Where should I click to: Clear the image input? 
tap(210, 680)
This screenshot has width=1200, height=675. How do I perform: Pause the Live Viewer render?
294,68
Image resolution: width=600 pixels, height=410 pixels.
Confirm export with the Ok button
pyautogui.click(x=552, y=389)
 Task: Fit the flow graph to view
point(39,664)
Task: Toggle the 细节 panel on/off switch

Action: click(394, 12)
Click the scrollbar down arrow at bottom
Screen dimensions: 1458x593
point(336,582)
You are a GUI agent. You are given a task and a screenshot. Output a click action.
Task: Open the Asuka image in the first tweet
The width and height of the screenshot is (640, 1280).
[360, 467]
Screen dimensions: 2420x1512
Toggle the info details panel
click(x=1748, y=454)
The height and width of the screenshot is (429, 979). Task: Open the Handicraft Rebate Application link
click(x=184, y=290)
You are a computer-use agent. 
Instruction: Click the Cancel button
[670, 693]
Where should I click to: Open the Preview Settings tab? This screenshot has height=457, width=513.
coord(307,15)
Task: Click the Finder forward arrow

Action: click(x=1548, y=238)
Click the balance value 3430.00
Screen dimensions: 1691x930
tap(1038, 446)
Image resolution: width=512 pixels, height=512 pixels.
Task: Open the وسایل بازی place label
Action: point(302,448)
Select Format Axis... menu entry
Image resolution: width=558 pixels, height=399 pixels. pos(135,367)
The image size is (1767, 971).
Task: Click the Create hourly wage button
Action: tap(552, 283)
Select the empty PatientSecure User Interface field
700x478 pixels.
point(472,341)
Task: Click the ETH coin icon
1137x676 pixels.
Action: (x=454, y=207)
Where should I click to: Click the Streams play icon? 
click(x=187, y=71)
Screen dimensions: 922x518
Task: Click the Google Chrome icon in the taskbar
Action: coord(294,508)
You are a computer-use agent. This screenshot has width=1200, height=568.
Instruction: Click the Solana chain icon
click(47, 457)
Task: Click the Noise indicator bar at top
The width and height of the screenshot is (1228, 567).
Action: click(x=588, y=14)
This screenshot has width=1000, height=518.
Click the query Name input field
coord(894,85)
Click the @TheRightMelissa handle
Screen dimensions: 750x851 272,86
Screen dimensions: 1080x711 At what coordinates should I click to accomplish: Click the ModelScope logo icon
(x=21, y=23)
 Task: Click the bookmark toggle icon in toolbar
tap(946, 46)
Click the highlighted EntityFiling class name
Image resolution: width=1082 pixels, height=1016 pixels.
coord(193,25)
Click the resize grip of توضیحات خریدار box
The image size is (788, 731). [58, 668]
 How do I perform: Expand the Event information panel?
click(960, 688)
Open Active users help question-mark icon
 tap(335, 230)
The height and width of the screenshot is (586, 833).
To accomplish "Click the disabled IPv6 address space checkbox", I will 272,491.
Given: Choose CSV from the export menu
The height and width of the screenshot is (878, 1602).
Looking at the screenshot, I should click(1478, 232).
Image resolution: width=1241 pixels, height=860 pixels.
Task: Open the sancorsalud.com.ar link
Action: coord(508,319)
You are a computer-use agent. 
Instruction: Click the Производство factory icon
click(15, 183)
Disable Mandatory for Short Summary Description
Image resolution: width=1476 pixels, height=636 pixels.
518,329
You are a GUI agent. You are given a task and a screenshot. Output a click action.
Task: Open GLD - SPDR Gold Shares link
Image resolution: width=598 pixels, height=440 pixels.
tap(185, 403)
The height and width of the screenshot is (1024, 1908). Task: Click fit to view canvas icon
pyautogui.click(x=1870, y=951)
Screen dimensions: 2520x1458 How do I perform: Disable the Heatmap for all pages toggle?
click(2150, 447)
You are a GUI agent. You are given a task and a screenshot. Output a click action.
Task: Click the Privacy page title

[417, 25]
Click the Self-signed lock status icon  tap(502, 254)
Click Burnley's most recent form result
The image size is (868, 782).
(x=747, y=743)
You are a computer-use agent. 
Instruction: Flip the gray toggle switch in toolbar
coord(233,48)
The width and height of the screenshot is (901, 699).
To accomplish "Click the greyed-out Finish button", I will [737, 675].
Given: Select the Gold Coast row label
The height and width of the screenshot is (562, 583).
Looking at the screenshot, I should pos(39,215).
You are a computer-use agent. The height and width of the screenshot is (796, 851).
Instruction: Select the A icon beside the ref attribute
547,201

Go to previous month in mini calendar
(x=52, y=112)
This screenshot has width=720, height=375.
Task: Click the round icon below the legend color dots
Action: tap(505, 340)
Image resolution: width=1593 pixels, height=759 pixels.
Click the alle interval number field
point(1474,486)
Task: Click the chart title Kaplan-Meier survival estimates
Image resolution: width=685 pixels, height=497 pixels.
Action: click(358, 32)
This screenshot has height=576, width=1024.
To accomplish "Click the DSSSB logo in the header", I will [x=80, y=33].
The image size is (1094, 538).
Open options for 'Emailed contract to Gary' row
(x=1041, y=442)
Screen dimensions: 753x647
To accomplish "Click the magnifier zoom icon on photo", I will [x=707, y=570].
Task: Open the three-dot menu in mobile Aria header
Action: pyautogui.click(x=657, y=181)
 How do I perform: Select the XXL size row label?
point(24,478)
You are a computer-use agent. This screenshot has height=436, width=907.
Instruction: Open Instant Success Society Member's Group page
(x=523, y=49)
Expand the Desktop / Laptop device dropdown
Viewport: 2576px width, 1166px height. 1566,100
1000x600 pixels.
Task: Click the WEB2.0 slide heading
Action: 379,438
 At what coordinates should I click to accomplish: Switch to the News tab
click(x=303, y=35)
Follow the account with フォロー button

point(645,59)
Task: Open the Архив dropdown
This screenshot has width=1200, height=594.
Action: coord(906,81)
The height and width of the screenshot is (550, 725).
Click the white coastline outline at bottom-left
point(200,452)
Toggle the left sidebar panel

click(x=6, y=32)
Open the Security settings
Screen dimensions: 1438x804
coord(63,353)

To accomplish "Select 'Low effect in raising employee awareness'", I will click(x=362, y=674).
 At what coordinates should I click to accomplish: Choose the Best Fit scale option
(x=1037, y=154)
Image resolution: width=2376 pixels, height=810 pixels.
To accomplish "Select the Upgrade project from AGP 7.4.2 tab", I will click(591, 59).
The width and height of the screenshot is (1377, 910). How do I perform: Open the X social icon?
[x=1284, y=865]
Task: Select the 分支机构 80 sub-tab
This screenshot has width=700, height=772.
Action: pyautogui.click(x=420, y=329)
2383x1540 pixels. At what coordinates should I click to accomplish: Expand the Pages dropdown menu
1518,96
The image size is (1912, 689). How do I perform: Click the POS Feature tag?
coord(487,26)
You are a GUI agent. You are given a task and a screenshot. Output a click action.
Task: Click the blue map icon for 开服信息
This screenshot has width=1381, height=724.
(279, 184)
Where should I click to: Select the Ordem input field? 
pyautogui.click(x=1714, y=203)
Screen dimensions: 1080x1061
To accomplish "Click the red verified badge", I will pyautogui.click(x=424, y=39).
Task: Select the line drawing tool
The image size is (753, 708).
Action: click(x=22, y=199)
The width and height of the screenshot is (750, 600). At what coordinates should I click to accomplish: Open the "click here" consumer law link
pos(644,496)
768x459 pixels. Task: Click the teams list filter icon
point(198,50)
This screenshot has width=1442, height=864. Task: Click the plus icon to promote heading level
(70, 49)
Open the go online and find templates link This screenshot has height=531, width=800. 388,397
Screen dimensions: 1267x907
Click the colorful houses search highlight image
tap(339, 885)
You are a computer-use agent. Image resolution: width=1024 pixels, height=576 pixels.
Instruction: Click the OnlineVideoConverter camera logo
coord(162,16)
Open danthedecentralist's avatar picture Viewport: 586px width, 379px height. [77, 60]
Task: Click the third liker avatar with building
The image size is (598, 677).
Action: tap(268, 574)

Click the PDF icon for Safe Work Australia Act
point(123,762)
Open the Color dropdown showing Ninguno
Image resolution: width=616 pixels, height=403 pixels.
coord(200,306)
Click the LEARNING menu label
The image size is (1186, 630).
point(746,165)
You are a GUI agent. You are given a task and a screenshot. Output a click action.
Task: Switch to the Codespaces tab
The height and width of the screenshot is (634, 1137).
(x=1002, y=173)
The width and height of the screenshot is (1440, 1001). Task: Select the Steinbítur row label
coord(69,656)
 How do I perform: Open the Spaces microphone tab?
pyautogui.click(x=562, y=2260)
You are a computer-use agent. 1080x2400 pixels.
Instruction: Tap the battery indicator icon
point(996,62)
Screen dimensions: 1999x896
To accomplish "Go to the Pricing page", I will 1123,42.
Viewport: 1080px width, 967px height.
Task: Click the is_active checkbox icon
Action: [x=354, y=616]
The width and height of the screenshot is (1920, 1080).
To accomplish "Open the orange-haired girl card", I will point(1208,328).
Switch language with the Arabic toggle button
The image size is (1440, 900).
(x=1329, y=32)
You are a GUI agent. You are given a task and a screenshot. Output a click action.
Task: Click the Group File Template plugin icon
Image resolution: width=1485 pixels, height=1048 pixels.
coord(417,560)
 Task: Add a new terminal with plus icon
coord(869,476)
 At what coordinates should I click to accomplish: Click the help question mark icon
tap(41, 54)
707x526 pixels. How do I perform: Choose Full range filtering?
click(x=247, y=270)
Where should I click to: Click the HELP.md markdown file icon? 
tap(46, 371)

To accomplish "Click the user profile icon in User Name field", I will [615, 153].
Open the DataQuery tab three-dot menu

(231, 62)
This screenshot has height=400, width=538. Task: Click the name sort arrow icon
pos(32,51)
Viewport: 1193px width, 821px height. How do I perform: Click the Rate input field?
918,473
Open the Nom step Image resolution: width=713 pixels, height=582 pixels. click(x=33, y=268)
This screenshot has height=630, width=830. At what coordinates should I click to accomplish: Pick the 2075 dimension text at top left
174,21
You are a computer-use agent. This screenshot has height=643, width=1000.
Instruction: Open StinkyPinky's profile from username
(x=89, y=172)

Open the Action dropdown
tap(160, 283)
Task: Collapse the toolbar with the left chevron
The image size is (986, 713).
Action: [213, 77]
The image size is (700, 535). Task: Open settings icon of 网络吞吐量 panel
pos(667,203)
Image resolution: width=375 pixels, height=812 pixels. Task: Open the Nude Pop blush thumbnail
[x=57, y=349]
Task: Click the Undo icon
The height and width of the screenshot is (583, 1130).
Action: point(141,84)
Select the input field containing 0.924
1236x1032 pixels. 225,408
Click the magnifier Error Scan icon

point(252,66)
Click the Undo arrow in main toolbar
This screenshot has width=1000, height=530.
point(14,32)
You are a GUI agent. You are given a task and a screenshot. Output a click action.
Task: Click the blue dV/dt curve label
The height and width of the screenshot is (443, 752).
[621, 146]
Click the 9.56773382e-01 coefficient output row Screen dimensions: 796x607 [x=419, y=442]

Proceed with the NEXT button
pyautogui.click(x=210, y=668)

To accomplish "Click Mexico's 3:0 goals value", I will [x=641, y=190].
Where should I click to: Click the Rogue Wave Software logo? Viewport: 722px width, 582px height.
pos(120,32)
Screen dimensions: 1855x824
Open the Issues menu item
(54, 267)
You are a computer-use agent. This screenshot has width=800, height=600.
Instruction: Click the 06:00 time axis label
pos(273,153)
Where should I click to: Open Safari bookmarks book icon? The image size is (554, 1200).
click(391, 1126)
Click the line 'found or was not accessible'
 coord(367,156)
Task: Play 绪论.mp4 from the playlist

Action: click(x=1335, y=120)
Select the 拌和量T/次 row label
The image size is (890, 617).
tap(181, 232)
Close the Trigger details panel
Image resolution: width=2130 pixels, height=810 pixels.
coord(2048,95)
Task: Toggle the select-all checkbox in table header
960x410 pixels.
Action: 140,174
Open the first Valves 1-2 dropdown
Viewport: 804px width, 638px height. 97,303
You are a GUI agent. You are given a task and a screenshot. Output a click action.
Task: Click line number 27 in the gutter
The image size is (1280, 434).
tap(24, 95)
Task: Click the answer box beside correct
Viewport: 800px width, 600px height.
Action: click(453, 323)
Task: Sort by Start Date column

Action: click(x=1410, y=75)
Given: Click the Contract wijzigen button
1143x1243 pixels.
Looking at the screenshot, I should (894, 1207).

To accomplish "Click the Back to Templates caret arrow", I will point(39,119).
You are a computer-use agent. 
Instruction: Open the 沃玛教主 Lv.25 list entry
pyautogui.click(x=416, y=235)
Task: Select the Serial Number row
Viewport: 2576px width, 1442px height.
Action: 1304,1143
===
▸ **ABOUT THIS EXERCISE**
When the word "Gold" shows up in a line of the entries, pull that line out.

▸ **RESPONSE**
Task: Open GLD - SPDR Gold Shares link
Given: Select the Gold Coast row label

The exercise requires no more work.